▶ Exercise
Each of the entries should be output exactly, with nothing left out.

BEGIN Data to process

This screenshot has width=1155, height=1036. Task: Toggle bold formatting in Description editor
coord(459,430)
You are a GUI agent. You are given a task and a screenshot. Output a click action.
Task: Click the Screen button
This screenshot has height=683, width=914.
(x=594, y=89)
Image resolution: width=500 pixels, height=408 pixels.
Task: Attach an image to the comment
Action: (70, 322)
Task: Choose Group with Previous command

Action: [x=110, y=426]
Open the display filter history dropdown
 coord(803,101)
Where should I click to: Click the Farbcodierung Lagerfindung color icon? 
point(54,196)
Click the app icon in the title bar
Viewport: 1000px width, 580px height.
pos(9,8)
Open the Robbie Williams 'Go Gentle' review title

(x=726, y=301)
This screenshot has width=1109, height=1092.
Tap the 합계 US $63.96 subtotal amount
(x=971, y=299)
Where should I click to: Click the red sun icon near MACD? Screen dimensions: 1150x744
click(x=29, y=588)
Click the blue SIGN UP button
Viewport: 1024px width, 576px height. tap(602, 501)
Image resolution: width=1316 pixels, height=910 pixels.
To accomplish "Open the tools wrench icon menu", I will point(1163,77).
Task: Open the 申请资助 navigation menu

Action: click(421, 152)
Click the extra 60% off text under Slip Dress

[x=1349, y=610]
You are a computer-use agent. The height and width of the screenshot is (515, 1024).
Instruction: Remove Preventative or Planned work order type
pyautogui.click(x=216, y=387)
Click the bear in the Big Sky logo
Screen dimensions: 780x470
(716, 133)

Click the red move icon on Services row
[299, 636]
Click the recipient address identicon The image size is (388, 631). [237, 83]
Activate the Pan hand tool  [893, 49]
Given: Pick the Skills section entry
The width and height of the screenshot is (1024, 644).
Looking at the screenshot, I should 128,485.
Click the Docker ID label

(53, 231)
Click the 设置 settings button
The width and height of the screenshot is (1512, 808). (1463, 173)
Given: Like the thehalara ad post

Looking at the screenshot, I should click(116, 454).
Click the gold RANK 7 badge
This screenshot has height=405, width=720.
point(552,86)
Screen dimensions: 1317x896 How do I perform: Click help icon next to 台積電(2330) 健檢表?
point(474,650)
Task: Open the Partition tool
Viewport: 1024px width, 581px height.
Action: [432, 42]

END Data to process

▶ Completed task
This screenshot has width=1155, height=1036. Task: Toggle bold formatting in Description editor
coord(459,430)
You are a GUI agent. You are given a task and a screenshot. Output a click action.
Task: Click the Screen button
This screenshot has height=683, width=914.
(x=594, y=89)
Image resolution: width=500 pixels, height=408 pixels.
Task: Attach an image to the comment
Action: (70, 322)
Task: Choose Group with Previous command

Action: [x=110, y=426]
Open the display filter history dropdown
 coord(803,101)
Where should I click to: Click the Farbcodierung Lagerfindung color icon? 
point(54,196)
Click the app icon in the title bar
Viewport: 1000px width, 580px height.
pos(9,8)
Open the Robbie Williams 'Go Gentle' review title

(x=726, y=301)
This screenshot has width=1109, height=1092.
Tap the 합계 US $63.96 subtotal amount
(x=971, y=299)
Where should I click to: Click the red sun icon near MACD? Screen dimensions: 1150x744
click(x=29, y=588)
Click the blue SIGN UP button
Viewport: 1024px width, 576px height. tap(602, 501)
Image resolution: width=1316 pixels, height=910 pixels.
To accomplish "Open the tools wrench icon menu", I will point(1163,77).
Task: Open the 申请资助 navigation menu

Action: click(421, 152)
Click the extra 60% off text under Slip Dress

[x=1349, y=610]
You are a computer-use agent. The height and width of the screenshot is (515, 1024).
Instruction: Remove Preventative or Planned work order type
pyautogui.click(x=216, y=387)
Click the bear in the Big Sky logo
Screen dimensions: 780x470
(716, 133)

Click the red move icon on Services row
[299, 636]
Click the recipient address identicon The image size is (388, 631). [237, 83]
Activate the Pan hand tool  [893, 49]
Given: Pick the Skills section entry
The width and height of the screenshot is (1024, 644).
Looking at the screenshot, I should 128,485.
Click the Docker ID label

(53, 231)
Click the 设置 settings button
The width and height of the screenshot is (1512, 808). (1463, 173)
Given: Like the thehalara ad post

Looking at the screenshot, I should click(116, 454).
Click the gold RANK 7 badge
This screenshot has height=405, width=720.
point(552,86)
Screen dimensions: 1317x896 How do I perform: Click help icon next to 台積電(2330) 健檢表?
point(474,650)
Task: Open the Partition tool
Viewport: 1024px width, 581px height.
Action: [432, 42]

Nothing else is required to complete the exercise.